Grzegorz Pasiut: Pierwszy raz spotkałem się z czymś takim

    04.12.2010
    Grzegorz Pasiut: Pierwszy raz spotkałem się z czymś takim
    - Cieszy wygrana, ale mogło to zakończyć się nieco inaczej, bo sami zgotowaliśmy sobie nerwówkę w końcówce spotkania - mówi po meczu z Aksam Unią Oświęcim (4:3) napastnik Comarch Cracovii, Grzegorz Pasiut.

    - Po występach w europejskich pucharach ponownie wróciliście na ligowe podwórko...

    - Puchar Kontynentalny to zupełnie inny poziom. Po walce we Francji wróciliśmy do tego, co mamy przez cały sezon. Przyjechaliśmy do Oświęcimia po zwycięstwo, to nam się udało, więc nie ma co narzekać.

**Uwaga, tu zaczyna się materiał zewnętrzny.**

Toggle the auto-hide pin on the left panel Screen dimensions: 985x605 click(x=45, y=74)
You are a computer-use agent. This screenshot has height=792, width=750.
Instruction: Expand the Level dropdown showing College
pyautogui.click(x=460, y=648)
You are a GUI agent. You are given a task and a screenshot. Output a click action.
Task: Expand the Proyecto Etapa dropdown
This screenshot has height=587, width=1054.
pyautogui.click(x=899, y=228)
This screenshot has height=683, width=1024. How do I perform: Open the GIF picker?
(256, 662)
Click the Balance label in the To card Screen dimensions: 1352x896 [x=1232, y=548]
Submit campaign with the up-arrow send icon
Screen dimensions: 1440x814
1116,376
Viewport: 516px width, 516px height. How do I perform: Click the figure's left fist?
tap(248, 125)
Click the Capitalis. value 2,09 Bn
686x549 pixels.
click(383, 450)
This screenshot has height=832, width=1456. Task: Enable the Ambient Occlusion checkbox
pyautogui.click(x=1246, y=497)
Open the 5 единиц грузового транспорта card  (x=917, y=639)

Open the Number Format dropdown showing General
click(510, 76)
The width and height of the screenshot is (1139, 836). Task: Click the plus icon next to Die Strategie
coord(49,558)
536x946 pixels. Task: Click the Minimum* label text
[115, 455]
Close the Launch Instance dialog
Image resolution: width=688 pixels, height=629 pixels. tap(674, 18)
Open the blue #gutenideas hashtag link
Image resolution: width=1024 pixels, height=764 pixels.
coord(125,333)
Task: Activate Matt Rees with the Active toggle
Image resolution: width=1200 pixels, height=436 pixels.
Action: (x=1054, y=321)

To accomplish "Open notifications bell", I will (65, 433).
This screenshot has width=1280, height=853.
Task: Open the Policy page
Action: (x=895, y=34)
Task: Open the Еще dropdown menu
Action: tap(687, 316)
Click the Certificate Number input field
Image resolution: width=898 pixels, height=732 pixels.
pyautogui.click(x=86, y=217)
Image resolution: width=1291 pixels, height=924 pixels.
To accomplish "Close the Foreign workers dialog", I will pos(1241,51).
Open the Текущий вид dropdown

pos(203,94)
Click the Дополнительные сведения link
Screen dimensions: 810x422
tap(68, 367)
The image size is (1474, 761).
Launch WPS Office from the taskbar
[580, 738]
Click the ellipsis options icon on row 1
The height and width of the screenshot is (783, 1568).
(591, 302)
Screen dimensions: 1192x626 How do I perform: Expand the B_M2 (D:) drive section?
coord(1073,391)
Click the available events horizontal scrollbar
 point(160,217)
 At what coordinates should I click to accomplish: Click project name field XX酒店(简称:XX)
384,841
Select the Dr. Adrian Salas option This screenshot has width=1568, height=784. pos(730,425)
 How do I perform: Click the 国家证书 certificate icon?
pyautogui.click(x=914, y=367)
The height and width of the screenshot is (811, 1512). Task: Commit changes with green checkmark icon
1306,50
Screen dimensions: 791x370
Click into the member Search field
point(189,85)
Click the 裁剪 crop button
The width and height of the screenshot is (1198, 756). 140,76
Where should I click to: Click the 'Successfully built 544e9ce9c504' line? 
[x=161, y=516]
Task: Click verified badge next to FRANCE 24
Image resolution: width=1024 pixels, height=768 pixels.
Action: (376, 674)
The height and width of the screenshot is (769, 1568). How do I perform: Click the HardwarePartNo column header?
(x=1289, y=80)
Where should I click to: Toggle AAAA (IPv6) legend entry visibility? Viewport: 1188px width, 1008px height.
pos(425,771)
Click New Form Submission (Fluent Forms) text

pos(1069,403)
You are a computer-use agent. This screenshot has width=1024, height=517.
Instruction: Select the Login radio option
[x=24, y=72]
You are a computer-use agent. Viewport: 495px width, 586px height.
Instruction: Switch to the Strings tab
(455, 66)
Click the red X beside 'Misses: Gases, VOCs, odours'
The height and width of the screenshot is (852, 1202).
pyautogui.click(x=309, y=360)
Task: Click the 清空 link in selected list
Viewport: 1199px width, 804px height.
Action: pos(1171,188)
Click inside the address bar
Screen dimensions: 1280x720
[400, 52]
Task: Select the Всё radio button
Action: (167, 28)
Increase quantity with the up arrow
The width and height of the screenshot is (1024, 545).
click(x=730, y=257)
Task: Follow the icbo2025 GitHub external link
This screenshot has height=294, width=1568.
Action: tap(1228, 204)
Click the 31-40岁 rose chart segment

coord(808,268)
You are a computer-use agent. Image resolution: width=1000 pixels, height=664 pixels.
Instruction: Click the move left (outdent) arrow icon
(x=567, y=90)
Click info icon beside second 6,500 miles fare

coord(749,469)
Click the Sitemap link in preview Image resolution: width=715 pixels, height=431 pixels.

    - Objęliście prowadzenie 2:0 i to bez większych problemów. Przy obu bramkach miałeś swój udział - najpierw zaliczyłeś asystę, potem już sam pokonałeś bramkarza.

    - Cieszę się, że mecze z Unią układają się dla mnie w taki sposób, że punktuję w każdym z nich. Cieszy wygrana, ale mogło to zakończyć się nieco inaczej, bo sami zgotowaliśmy sobie nerwówkę w końcówce spotkania.

    - Grałeś kiedyś w meczu, w którym było słychać dwie końcowe syreny?

    - Pierwszy raz spotkałem się z czymś takim. Myślałem, że sędzia uzna bramkę Michała Piotrowskiego i mecz się zakończy.

    - Gdy arbiter reaktywował ten pojedynek, niewiele brakowało, a gospodarze doprowadziliby do remisu...

    - Dokładnie. Trochę rozluźniliśmy się po tym pierwszym końcowym gwizdku. Musieliśmy wrócić do gry na nieco ponad półtorej minuty i naprawdę było ciężko.

    - Samo spotkanie nie było jednak jakimś porywającym widowiskiem..

    - Dużo było gry w środku pola. Obie drużyny dobrze się broniły, przez co ciężko było strzelać bramki.

    - Aksam Unia będzie waszym najgroźniejszym konkurentem w walce o tytuł Mistrza Polski?

    - Ciężko powiedzieć. Jest w sumie pięć zespołów, które prezentują wyrównany poziom i z każdym z nich gra się ciężko. A co będzie? Zobaczymy w play-offach.

    - W niedzielę zmierzycie się u siebie z JKH GKS-em Jastrzębie..

    - Musimy się dobrze przygotować do tego spotkania. Ostatnio przegraliśmy w Jastrzębiu, teraz będziemy chcieli się zrehabilitować.